Report every line of the records beneath this task that holds the string "Print".

◆ **Records to process**
****
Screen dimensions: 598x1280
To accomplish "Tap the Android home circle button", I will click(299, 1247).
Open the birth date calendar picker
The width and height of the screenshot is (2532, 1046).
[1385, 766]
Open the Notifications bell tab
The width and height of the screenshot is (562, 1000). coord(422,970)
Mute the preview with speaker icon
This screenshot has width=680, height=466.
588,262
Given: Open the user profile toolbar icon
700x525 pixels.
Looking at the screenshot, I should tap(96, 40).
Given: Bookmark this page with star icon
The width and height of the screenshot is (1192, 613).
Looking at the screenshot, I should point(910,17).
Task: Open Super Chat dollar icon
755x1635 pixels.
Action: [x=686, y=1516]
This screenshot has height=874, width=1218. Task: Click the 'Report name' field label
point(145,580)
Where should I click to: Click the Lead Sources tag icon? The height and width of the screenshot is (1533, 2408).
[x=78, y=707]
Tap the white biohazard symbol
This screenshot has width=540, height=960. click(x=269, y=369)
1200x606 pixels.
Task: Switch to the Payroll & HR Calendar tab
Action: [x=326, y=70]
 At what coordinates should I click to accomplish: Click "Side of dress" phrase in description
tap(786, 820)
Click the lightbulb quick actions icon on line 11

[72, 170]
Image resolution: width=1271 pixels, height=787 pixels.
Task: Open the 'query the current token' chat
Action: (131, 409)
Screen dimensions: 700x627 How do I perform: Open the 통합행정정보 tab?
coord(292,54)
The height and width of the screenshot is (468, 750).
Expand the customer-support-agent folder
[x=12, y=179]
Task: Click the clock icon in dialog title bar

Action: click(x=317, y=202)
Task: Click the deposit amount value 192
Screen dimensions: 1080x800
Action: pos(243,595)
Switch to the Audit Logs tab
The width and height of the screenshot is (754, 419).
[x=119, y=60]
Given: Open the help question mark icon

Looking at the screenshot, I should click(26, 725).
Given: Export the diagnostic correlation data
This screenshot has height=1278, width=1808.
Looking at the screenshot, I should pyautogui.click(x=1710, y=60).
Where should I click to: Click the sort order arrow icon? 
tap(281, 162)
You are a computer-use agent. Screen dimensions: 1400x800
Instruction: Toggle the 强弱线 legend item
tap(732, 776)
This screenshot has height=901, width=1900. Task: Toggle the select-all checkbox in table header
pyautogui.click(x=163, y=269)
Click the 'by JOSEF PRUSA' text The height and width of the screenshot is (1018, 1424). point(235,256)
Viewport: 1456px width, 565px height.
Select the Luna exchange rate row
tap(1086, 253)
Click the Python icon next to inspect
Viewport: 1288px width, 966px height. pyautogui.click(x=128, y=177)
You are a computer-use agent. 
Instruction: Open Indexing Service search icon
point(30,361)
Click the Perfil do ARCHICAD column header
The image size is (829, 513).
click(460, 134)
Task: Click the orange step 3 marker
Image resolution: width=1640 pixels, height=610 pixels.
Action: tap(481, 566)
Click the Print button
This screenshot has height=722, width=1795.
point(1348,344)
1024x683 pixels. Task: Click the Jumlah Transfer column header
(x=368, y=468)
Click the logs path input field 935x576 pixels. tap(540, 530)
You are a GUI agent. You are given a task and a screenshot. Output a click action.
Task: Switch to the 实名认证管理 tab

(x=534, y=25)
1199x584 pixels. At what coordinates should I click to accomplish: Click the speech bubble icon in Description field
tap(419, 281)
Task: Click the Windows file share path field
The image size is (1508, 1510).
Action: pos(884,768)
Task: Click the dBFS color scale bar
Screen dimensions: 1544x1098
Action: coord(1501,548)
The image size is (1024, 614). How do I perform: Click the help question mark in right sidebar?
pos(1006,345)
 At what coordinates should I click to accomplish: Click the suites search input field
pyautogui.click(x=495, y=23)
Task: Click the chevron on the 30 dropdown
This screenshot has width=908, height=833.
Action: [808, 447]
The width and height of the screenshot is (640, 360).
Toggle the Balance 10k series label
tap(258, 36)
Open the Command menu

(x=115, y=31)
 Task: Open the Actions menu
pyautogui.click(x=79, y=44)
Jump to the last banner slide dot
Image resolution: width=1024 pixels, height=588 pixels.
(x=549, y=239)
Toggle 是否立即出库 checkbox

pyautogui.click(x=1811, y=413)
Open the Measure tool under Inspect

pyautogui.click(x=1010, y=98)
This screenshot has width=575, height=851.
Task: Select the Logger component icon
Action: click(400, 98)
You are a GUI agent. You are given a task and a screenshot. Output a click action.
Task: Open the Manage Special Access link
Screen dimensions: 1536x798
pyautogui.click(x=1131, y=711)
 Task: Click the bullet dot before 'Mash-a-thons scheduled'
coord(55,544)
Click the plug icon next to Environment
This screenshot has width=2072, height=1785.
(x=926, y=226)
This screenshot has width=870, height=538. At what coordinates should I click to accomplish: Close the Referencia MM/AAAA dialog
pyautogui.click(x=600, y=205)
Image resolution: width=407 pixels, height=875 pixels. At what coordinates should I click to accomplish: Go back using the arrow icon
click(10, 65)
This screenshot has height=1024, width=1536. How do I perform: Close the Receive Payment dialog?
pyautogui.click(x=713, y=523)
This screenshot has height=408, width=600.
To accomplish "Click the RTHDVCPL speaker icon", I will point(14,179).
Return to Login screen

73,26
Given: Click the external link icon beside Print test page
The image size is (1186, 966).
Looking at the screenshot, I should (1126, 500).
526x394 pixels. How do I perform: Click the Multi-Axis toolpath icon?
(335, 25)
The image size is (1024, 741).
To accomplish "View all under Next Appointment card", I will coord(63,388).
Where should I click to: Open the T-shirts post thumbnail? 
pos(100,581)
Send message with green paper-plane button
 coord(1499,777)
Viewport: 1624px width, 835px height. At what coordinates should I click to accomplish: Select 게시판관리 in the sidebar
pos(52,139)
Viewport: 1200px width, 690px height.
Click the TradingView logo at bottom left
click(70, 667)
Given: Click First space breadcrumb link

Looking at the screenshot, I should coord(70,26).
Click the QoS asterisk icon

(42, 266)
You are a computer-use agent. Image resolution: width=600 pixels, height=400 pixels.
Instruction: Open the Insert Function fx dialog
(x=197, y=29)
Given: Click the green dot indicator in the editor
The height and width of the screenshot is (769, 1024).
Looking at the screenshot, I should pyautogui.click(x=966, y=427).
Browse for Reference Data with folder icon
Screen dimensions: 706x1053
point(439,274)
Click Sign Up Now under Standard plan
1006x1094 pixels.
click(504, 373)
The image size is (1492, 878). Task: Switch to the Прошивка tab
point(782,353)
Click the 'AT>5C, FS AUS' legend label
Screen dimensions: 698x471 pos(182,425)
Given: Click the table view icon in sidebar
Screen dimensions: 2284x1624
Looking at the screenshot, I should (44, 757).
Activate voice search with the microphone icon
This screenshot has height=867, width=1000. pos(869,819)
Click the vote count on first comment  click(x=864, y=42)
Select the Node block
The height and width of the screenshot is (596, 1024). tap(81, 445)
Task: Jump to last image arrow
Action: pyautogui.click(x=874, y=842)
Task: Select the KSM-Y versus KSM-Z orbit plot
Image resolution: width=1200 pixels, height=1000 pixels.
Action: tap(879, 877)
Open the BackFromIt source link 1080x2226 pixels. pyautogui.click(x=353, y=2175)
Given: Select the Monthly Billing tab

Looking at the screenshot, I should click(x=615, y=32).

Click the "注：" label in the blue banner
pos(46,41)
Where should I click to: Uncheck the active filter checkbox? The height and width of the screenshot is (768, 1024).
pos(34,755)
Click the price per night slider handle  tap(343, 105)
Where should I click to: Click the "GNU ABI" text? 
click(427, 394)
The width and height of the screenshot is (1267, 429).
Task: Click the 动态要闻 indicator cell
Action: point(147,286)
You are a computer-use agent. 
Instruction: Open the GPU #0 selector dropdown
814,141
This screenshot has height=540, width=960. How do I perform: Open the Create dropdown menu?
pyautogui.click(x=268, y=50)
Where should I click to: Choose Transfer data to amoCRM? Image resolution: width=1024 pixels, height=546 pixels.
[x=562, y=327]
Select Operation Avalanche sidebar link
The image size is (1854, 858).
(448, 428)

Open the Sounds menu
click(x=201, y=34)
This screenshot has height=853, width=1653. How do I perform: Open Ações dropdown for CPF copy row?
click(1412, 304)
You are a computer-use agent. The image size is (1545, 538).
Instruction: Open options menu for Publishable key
****
◆ **Answer section**
Click the Print button
Given: Click the external link icon beside Print test page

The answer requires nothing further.